Tri-Valley Corporation Exchanges its Series C Warrants for Common SharesNo Outstanding Warrants Remain, Providing Increased Flexibility for Financing Alternatives
BAKERSFIELD, Calif.--(BUSINESS WIRE)--Tri-Valley Corporation (NYSE Amex:TIV) today announced that it has entered into an exchange agreement with two institutional investors for the exchange and cancellation of their remaining outstanding Series C warrants for shares of the Company's common stock. Under the terms of the agreement, the investors exchanged and cancelled warrants to purchase an aggregate of 600,962 shares of Tri-Valley's common stock for 230,000 shares of the Company's common stock, and relinquished all their remaining rights under the April 6, 2010 Sales Purchase Agreement, including a right to participate in up to 50% of future financings for a one year period ending April 6, 2011. Upon completion of the exchange, all of the warrants issued in the April 6, 2010, transaction will have been exercised or exchanged for Tri-Valley common stock, and there will be no outstanding warrants related to that transaction.
"Item 2. Management's Discussion and Analysis of Financial Condition and Results of Operations"
"This transaction completes Tri-Valley's efforts to remove the uncertainty surrounding the potential dilution due to outstanding warrants on our common stock," said Maston N. Cunningham, President and CEO of Tri-Valley. "We can now consider a range of financing options to fund our plans for growing our oil and gas operations, which we believe provide opportunities for much enhanced shareholder value."
Material Terms of the Exchange Agreements
Tri-Valley will issue its stock in exchange for the warrants without payment of any additional consideration. After the exchange, the warrants will be canceled.
The exchange agreement contains customary warranties from the investor regarding its organization, authorization to execute the agreement, and its ownership of the warrants at the time of the exchange. Tri-Valley also makes customary warranties to the investor, including with respect to its own organization, authorization and due issuance of the stock being exchanged. Tri-Valley also confirms that it has not provided material, nonpublic information to the investor.
Tri-Valley Corporation explores for and produces oil and natural gas in California, and has two exploration-stage gold properties in Alaska. Tri-Valley is incorporated in Delaware and is publicly traded on the NYSE Amex exchange under the symbol "TIV." Our Company website, which includes all SEC filings, is www.tri-valleycorp.com.

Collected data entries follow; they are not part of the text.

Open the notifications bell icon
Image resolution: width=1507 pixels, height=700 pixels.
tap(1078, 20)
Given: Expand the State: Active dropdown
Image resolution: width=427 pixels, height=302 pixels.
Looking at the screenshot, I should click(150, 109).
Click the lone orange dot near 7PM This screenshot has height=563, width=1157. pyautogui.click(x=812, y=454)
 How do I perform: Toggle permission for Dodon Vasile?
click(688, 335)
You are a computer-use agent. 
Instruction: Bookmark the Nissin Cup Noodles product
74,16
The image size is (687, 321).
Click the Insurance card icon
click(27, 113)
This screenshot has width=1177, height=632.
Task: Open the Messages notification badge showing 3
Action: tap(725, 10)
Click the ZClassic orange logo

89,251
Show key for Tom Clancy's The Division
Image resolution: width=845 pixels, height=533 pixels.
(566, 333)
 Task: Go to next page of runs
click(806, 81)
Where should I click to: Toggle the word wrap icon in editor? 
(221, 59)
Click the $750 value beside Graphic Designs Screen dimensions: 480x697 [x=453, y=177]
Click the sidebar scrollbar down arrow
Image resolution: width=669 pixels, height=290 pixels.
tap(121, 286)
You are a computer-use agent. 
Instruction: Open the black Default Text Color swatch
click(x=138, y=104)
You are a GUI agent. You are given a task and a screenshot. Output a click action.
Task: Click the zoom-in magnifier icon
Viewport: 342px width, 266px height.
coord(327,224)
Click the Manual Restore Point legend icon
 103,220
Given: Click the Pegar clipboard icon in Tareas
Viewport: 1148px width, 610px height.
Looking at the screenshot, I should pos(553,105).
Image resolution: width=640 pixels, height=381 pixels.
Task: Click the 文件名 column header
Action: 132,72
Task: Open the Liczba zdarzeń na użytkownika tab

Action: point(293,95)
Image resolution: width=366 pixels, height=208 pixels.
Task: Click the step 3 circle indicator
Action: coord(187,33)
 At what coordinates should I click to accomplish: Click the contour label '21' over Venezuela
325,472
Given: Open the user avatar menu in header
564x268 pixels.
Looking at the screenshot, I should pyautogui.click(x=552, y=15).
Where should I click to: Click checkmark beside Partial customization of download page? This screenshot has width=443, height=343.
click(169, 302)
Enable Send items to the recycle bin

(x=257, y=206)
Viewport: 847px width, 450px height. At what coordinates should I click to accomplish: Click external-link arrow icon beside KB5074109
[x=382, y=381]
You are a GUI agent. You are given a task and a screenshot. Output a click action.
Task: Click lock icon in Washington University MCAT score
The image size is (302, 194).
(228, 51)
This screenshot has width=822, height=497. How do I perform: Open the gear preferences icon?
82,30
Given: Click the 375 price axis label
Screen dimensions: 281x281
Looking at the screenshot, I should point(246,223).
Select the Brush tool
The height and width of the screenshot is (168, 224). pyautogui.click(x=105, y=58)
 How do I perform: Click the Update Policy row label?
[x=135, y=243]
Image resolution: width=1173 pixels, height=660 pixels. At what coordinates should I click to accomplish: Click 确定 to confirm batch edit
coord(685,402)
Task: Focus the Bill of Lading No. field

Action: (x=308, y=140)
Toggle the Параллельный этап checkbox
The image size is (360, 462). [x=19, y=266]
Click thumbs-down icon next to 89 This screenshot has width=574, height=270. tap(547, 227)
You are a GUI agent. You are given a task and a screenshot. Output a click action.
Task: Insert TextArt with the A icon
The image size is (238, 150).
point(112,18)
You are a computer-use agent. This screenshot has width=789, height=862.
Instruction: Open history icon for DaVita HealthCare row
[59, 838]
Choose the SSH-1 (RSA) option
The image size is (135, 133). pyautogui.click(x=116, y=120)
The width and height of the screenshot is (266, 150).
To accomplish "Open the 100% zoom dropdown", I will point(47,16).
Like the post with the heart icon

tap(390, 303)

This press release contains forward-looking statements that involve risks and uncertainties. Actual results, events, and performance could vary materially from those contemplated by these forward-looking statements which include such words and phrases as exploratory, wildcat, prospect, speculates, unproved, prospective, very large, expect, potential, etc. Among the factors that could cause actual results, events, and performance to differ materially are risks and uncertainties discussed in "Item IA. Risk Factors" and "Item 7. Management's Discussion and Analysis of Financial Condition and Results of Operations" contained in the Company's Annual Report on Form 10-K for the year ended December 31, 2009, and in "Item 2. Management's Discussion and Analysis of Financial Condition and Results of Operations" as disclosed in the Company's Quarterly Report on Form 10-Q for the most recent quarter ended September 30, 2010.